Every word of the data must be reproduced in your reply exactly.
──────── Material for this task
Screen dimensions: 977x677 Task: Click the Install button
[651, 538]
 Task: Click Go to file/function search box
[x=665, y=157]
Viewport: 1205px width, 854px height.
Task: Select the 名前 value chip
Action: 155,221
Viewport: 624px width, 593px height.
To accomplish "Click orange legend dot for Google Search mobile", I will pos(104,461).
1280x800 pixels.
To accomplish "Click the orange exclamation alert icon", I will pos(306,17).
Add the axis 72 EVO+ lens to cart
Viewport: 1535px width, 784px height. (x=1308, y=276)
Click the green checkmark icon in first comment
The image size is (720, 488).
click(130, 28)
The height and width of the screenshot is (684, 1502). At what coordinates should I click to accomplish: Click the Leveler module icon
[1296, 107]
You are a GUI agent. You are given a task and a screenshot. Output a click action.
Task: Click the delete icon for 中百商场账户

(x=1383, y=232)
────────────────
Exercise solution:
Screen dimensions: 977x677 Task: Click the Install button
[651, 538]
 Task: Click Go to file/function search box
[x=665, y=157]
Viewport: 1205px width, 854px height.
Task: Select the 名前 value chip
Action: 155,221
Viewport: 624px width, 593px height.
To accomplish "Click orange legend dot for Google Search mobile", I will pos(104,461).
1280x800 pixels.
To accomplish "Click the orange exclamation alert icon", I will pos(306,17).
Add the axis 72 EVO+ lens to cart
Viewport: 1535px width, 784px height. (x=1308, y=276)
Click the green checkmark icon in first comment
The image size is (720, 488).
click(130, 28)
The height and width of the screenshot is (684, 1502). At what coordinates should I click to accomplish: Click the Leveler module icon
[1296, 107]
You are a GUI agent. You are given a task and a screenshot. Output a click action.
Task: Click the delete icon for 中百商场账户

(x=1383, y=232)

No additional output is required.